Hirte der 2100 „Schäfchen“ in Fischerhude und Quelkhorn ist also seit Neujahr Horst Busch. Die vergangenen sieben Jahre war er Gemeindepastor in Horneburg im Kirchenkreis Buxtehude. Und eigentlich hatte er geglaubt, das bis zur Rente auch zu bleiben. Bis das Leben dazwischen funkte. „Nicht im Traum“, so erzählt er, hatte er sich vorgestellt, noch Vater zu werden, aber nun beendet die Familiengründung mit seiner zweiten Frau das Thema Wochenendbeziehung. Um einen gemeinsamen Wohnsitz zu finden, ohne dass seine Frau ihre Lehrerstelle und ihre Pferde in Hude im Landkreis Oldenburg aufgeben muss, sah sich Horst Busch nach einer neuen Pfarrstelle um. Fündig wurde er in Fischerhude, und gleich beim ersten Besuch verliebten sich beide in das idyllische Dorf.

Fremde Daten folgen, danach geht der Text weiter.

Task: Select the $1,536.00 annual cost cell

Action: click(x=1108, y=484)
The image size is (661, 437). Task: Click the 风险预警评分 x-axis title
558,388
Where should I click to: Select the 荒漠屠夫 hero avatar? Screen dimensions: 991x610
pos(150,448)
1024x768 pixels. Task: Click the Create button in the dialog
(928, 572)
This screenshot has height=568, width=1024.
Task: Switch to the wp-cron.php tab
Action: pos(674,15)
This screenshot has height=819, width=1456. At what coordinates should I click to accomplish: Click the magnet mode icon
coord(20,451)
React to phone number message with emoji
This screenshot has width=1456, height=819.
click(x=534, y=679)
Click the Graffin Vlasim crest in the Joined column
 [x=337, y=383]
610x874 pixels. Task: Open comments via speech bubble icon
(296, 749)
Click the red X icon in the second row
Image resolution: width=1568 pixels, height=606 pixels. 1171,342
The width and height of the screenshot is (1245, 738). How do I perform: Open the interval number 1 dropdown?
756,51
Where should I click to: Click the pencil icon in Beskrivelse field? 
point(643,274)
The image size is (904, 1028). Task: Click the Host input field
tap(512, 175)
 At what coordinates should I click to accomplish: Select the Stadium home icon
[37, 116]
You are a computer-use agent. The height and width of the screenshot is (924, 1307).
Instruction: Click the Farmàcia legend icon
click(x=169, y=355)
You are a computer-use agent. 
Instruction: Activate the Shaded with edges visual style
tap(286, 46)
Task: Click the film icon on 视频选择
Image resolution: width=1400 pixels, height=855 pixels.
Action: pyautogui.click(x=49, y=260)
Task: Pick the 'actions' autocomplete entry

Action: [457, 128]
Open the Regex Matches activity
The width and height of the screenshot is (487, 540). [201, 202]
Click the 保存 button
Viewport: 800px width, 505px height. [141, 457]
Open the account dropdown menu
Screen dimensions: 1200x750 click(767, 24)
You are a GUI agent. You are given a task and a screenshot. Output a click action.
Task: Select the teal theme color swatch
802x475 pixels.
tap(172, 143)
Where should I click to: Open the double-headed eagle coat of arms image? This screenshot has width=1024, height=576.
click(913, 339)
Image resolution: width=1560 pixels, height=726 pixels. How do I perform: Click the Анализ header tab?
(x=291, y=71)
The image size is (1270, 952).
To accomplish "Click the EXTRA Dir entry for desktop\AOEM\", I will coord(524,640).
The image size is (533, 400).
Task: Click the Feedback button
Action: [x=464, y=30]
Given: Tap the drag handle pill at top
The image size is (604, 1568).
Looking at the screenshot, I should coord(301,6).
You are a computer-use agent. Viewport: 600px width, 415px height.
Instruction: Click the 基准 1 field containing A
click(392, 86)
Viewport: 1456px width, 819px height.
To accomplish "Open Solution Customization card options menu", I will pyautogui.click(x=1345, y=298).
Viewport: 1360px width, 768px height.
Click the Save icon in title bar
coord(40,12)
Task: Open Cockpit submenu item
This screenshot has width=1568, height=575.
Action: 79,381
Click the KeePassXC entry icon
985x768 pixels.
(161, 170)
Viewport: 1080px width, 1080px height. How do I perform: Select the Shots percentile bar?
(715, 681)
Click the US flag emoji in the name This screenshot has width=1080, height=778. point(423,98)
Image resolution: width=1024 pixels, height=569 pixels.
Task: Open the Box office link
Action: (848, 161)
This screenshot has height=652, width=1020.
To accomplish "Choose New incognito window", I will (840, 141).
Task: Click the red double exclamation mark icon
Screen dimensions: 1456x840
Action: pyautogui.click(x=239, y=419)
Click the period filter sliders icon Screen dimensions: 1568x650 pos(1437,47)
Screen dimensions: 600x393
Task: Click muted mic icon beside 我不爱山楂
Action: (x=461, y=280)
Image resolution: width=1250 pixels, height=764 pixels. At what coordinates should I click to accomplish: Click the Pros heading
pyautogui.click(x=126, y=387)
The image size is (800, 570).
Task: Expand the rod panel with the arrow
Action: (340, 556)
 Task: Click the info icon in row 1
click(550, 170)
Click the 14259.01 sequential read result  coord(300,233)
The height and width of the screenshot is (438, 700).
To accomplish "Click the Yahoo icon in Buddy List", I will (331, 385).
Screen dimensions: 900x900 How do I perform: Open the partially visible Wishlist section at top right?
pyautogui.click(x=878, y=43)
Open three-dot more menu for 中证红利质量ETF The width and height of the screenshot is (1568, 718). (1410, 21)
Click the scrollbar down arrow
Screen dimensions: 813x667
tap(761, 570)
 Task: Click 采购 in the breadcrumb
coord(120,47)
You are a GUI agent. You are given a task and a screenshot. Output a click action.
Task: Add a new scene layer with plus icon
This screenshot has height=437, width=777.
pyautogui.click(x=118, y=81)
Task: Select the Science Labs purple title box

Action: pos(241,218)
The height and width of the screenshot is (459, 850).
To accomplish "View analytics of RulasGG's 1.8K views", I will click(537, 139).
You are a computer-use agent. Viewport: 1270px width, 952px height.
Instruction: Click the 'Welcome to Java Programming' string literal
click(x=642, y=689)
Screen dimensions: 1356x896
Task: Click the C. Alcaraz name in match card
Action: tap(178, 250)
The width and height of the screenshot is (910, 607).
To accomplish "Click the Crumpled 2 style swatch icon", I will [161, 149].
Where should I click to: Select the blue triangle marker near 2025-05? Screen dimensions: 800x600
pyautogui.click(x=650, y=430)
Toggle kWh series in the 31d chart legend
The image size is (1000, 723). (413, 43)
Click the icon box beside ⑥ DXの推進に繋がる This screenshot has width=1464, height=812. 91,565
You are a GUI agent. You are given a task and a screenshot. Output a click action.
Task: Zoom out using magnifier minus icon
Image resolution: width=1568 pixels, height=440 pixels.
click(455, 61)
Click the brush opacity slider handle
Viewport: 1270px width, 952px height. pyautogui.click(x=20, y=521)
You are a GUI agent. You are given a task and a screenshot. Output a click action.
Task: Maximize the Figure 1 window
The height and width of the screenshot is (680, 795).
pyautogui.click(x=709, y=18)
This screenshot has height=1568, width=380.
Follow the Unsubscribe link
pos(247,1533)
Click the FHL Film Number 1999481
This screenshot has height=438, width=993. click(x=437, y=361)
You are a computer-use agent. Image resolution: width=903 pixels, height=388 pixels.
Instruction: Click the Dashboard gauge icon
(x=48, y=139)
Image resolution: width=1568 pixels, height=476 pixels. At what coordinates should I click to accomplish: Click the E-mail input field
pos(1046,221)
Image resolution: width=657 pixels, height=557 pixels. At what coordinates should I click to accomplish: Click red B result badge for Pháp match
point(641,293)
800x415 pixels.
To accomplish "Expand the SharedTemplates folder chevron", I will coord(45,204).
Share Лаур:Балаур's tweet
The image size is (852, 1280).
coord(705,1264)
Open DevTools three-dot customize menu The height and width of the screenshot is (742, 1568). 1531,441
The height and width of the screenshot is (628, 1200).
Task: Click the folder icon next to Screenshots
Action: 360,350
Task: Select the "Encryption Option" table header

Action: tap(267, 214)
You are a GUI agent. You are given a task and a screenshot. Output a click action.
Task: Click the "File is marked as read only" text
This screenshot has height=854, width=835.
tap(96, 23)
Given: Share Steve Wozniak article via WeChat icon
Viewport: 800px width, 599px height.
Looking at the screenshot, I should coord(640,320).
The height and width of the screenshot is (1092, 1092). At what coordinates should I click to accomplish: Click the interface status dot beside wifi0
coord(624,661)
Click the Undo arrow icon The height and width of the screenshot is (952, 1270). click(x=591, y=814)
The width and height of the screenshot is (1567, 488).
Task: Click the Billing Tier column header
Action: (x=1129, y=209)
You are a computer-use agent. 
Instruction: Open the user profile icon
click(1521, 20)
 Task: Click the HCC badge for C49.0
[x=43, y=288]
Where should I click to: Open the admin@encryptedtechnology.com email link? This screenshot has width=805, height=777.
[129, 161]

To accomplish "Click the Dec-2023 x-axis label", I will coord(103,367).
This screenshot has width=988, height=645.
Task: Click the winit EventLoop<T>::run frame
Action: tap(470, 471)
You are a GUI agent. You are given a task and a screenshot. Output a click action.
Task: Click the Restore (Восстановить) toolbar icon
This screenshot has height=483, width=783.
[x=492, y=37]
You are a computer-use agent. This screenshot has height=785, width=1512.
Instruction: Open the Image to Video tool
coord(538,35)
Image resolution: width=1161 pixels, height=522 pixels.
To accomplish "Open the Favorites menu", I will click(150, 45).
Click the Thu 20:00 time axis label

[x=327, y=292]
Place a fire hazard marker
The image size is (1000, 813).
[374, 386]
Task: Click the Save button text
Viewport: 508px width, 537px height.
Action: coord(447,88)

Die Bewerbung war von Erfolg gekrönt, und die beiden Neu-Fischerhuder bezogen fürs Erste eine Wohnung im Krummen Ort – bis das neue Pfarrhaus fertig ist, das die Kirchengemeinde als obligatorische Pastorendienstwohnung am Gemeindehaus bauen will; da, wo im Sommer das alte Pfarrhaus abgerissen wurde.

Aufgewachsen ist Horst Busch in Rehburg-Loccum, sein Abitur machte er in Nienburg, seinen Zivildienst leistete er im Lutherstift in Falkenburg. Dass er sich schon als Kind in der Kirche gut aufgehoben fühlte, lag zum einen an seiner musikalischen Begabung: „Ich spiele ganz gut Gitarre“, sagt Horst Busch bescheiden. Gut bei Stimme ist er auch, und so war seine Musikalität schon in jungen Jahren stark gefragt im Leben seiner Heimatgemeinde. „Außerdem hatten wir einen Pastor, der gute Jugendarbeit gemacht hat“, und als Horst Busch als kleiner Junge erlebte, wie der Pastor für seine Familie da war, als sein älterer Bruder starb, prägte ihn das tief.

Später entschloss er sich also nicht zum Musik-, sondern zum Theologiestudium. Er studierte in Tübingen und Heidelberg, machte sein Vikariat in der Nähe von Hannover und legte im zweiten Examen „aus irgendeinem unerfindlichen Grund“ eine 1 hin. In Zeiten der „Pastorenschwemme“ erwies sich die Bestnote als Türöffner: Statt erwarteter Arbeitslosigkeit durften sich „Einser“ ein Sondervikariat aussuchen und Horst Busch entschied sich für eine Tätigkeit bei den Rotenburger Werken. Seiner ersten Pfarrstelle in Kirchwalsede im Kreis Rotenburg folgten wieder Jahre als Pastor bei den Rotenburger Werken – „aber dann hat mir das Gemeindeleben gefehlt“. So fing er in Horneburg an, „und ich war gerne da“. Sein Schwerpunkt dort war die Jugendarbeit und „wie bisher in jeder Gemeinde“ hatte Busch auch in Horneburg eine Musikband mit Jugendlichen.

In Fischerhude will er jetzt erstmal alle und alles kennen lernen; Mitarbeiter, Kirchenvorsteher und kirchlichen Gruppen besuchen, „Atmosphäre schnuppern und mir erzählen lassen, was sozusagen ,dran ist’ in der Gemeinde“. Die muss dann ab Mitte Februar wieder auf ihren Pastor verzichten – aber nur für vier Wochen und aus ganz und gar freudigem Anlass: Wenn das Baby kommt, nimmt Horst Busch Urlaub.